_Source text:_
# Bought a Tegu today!!!



## BrinnANDTorts (Dec 17, 2013)

So after doing a lot of research about Tegus I finally decided to buy one. I bought a black and white tegu, will be here Thursday. 
Im so excited!! The breeder sent me a picture today after we got done chatting on phone about particulars


----------



## Tom (Dec 17, 2013)

Very cool! I love b/w tegus! 

Keep us updated.


----------



## Yvonne G (Dec 17, 2013)

My grandson has one of those, but quite a bit bigger than the one in the picture. The whole family has to vacate the house after the creature has pooped. It's quite smelly!!!


----------



## BrinnANDTorts (Dec 17, 2013)

O wow that is a big one. 
Mine is just a yearling, or maybe even younger. I wanted the smallest one so I could really socialize with it as it grows 
Its going to be put in a 20" wide and 5 feet long enclosure, with front sliding plexidoors.


----------



## Yvonne G (Dec 17, 2013)

My grandson's is a very nice animal. I'm sure you're going to enjoy yours, but keep after taming it. Don't let weeks go by with no interaction.


----------



## NicoleB26 (Dec 17, 2013)

So cool! My boyfriend has 3 they are very cool....enjoy!


----------



## BrinnANDTorts (Dec 17, 2013)

Yvonne G said:


> My grandson's is a very nice animal. I'm sure you're going to enjoy yours, but keep after taming it. Don't let weeks go by with no interaction.



O I won't  none of my animals go a day without interaction. My torts get held every day, soaked, feed and loved on. My plan is for my Tegu (who will be named Oreo) to be my shoulder buddy. Cruise my room with me, the house. I'm going to try and potty train him


----------



## kathyth (Dec 17, 2013)

Very cool! I don't know anything about them, but he looks super!
Enjoy!


----------

_Entries provided:_
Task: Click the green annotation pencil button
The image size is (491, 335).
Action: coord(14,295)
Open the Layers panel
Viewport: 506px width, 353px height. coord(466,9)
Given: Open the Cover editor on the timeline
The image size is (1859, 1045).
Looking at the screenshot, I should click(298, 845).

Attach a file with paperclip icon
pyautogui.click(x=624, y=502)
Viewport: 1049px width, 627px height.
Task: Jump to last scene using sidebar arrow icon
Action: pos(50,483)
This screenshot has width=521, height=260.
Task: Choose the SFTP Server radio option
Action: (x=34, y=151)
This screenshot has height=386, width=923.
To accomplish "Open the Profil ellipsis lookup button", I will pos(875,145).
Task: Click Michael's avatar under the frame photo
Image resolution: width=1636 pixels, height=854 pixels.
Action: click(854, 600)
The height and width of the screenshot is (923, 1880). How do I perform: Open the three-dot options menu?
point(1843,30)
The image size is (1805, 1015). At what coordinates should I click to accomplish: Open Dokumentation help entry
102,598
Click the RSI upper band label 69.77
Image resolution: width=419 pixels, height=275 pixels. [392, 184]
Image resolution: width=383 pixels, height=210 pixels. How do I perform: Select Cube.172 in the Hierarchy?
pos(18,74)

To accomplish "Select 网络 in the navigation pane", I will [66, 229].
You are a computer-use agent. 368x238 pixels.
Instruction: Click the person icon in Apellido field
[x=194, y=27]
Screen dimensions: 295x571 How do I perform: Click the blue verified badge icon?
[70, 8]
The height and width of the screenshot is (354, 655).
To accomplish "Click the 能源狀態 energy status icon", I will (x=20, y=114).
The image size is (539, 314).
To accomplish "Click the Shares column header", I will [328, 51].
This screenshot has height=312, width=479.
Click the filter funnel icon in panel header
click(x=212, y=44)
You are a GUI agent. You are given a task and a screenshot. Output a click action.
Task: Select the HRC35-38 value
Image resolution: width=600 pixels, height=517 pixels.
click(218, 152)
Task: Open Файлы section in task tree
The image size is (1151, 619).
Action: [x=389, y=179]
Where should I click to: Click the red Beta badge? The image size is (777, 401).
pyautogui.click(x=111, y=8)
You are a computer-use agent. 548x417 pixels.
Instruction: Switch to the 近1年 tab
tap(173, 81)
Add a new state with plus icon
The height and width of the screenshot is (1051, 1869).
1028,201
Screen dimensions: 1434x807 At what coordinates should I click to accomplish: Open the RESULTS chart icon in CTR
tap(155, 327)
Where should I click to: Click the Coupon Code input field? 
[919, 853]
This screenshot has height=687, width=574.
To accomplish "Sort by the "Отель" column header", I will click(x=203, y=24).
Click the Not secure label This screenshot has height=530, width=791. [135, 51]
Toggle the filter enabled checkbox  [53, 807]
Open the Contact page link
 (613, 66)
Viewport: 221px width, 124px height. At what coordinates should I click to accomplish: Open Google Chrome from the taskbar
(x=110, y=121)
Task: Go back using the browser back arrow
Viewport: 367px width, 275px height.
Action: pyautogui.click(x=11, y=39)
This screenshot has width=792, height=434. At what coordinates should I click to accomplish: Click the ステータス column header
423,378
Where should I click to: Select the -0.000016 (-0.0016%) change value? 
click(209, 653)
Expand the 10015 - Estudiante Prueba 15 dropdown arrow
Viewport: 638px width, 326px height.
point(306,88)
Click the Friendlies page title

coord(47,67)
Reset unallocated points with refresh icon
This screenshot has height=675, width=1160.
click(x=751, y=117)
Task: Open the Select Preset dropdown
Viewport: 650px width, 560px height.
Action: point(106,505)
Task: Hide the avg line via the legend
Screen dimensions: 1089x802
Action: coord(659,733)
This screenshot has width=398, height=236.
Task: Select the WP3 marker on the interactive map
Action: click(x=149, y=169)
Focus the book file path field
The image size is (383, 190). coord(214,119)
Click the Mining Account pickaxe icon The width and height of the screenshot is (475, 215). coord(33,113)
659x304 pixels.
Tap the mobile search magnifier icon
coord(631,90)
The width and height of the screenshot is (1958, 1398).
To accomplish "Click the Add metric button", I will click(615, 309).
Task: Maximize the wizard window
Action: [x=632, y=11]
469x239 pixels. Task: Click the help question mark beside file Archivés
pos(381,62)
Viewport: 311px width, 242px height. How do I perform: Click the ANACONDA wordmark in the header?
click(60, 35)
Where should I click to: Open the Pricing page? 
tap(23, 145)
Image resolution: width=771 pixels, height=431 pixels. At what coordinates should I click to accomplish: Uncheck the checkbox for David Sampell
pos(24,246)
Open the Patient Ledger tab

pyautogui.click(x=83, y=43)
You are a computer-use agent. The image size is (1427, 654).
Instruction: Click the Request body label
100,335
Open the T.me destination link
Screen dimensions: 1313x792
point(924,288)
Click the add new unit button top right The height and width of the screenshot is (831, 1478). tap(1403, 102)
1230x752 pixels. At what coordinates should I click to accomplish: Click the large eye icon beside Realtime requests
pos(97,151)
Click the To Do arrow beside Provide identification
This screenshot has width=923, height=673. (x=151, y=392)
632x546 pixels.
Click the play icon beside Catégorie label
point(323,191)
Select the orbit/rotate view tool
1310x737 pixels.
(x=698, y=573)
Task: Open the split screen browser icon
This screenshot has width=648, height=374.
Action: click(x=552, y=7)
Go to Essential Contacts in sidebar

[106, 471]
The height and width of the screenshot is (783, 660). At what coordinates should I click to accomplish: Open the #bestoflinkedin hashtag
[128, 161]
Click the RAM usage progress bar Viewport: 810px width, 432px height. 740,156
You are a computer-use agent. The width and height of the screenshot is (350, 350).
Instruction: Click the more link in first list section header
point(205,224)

_Problem description:_
In the tegu thread, what name does the buyer plan to give the new tegu? The material that comes after the tegu thread is separate from it.

_Written solution:_
Oreo.